Quote Originally Posted by jadnashua View Post
You're missing the point...obviously, adding insulation helps. But, putting blown in over a batt type compresses the batt. Your total insulation level wouldn't be as high as if you'd either used all blown-in, or put the batts on top of the blown in. IOW, you didn't get the full benefit of what you installed.
Not necessarily. Low density batts (the typical goods, not the high density "cathedral ceiling" batts) need a topside air barrier to actually achieve their rated R value performance, and in most attic installations the tops are left bare. But if you blow over them with a higher density product like cellulose, it actually performs BETTER, despite being slightly compressed. (And with only 6" of overblow it's a VERY slight compression indeed.) By filling in all the gaps and voids, even low density crappy blowing wools will improve the performance of the batts, but not as much as cellulose.

With any batt installation layed down on top of blown (any density batt) or other batts you have the issue of the gaps allowing convection to rob performance.

What I WOULDN'T use is cheap low-density fiberglass blowing wools- I'd do rock wool before that, but cellulose is even more air-retardent still. A 3" overblow of cellulose can "restore" low density batt performance to near it's ASTM C 518 test rating, but not low density blowing wools.
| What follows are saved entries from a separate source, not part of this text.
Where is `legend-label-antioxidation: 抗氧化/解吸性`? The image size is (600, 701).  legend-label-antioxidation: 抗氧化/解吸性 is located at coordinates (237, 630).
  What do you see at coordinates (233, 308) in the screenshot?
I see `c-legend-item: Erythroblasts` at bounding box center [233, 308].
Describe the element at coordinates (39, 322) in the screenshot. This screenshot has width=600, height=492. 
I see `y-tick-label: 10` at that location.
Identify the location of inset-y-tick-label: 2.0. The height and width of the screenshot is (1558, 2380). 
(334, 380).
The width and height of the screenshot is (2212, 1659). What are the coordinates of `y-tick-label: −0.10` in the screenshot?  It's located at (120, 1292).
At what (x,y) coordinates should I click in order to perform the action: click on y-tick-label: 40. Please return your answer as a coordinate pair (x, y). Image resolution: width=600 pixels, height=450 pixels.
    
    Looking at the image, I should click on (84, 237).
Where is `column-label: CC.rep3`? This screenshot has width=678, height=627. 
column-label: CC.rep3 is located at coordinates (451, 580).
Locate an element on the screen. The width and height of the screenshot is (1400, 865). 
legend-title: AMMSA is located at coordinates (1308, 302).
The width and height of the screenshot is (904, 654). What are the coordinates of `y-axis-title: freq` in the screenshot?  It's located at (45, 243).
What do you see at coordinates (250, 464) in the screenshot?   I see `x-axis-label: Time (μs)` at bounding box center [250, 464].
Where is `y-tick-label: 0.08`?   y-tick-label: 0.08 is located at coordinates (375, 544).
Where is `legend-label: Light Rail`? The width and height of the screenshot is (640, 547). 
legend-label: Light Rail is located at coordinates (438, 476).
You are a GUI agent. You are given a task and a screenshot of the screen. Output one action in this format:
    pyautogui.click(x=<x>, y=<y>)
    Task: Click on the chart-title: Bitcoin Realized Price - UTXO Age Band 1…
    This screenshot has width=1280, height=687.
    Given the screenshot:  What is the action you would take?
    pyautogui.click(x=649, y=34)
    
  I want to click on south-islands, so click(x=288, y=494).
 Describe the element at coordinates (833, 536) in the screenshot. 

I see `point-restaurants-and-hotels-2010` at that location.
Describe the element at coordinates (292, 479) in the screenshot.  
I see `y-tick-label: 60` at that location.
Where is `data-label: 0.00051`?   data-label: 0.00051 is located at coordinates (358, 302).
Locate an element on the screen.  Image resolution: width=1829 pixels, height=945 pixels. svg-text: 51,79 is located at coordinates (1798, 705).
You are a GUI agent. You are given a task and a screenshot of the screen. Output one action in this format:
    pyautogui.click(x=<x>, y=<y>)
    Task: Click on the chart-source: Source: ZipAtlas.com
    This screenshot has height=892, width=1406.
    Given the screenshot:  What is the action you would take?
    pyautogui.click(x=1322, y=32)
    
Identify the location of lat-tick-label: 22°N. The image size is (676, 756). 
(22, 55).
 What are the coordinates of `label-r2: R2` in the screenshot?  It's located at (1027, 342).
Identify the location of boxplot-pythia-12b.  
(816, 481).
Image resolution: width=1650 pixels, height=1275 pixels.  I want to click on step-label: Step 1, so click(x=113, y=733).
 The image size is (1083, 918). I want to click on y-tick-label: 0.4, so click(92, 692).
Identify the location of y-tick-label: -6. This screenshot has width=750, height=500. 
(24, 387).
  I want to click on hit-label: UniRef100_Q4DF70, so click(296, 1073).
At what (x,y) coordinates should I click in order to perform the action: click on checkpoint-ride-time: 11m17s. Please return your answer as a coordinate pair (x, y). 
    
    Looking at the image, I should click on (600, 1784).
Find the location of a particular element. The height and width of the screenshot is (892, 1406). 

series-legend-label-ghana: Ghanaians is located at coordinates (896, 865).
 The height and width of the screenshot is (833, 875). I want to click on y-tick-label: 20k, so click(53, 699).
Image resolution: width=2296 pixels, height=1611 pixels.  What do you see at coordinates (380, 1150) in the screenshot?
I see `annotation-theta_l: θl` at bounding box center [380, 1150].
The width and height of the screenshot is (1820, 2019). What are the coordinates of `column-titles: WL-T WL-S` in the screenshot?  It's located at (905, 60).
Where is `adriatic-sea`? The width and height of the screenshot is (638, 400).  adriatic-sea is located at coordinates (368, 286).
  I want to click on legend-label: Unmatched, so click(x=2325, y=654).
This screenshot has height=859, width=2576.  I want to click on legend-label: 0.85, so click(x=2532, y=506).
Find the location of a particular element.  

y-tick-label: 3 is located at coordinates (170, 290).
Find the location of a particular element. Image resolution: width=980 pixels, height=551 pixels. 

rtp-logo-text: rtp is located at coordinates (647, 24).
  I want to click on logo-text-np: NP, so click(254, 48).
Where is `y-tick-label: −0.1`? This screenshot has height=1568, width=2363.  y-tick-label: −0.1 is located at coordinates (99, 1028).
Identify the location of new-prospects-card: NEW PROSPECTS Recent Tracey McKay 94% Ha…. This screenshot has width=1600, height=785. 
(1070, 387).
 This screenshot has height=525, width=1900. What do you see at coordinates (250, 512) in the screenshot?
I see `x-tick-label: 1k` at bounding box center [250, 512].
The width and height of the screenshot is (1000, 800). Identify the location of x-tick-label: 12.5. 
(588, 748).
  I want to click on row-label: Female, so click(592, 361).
The test plates used in the ASTM test become air barriers during the test which is why in many ways there's a labeling issue when batts or blowing wools are used in attics without an air barrier on the top side, as is usually the case.) Testing those products in the fixture with an added air gap also doesn't cut it, since the gap isn't anywhere near as deep as an attic space, and isn't vented to the great outdoors. (And attic ventilation rates will vary, making any arbitrary vent rate in a test fixture wrong.) But blown cellulose hits pretty close to it's rating, even without a topside air barrier.

To get best results it's good to set up depth gauges and rake it all dead-even, since a few thin or bald spots can rapidly become the thermal bypass for the rest.

I've occasionally blown insulation as a 1-person DIY, and I can testify that it's a scrambling, tiring. and slow way to do it.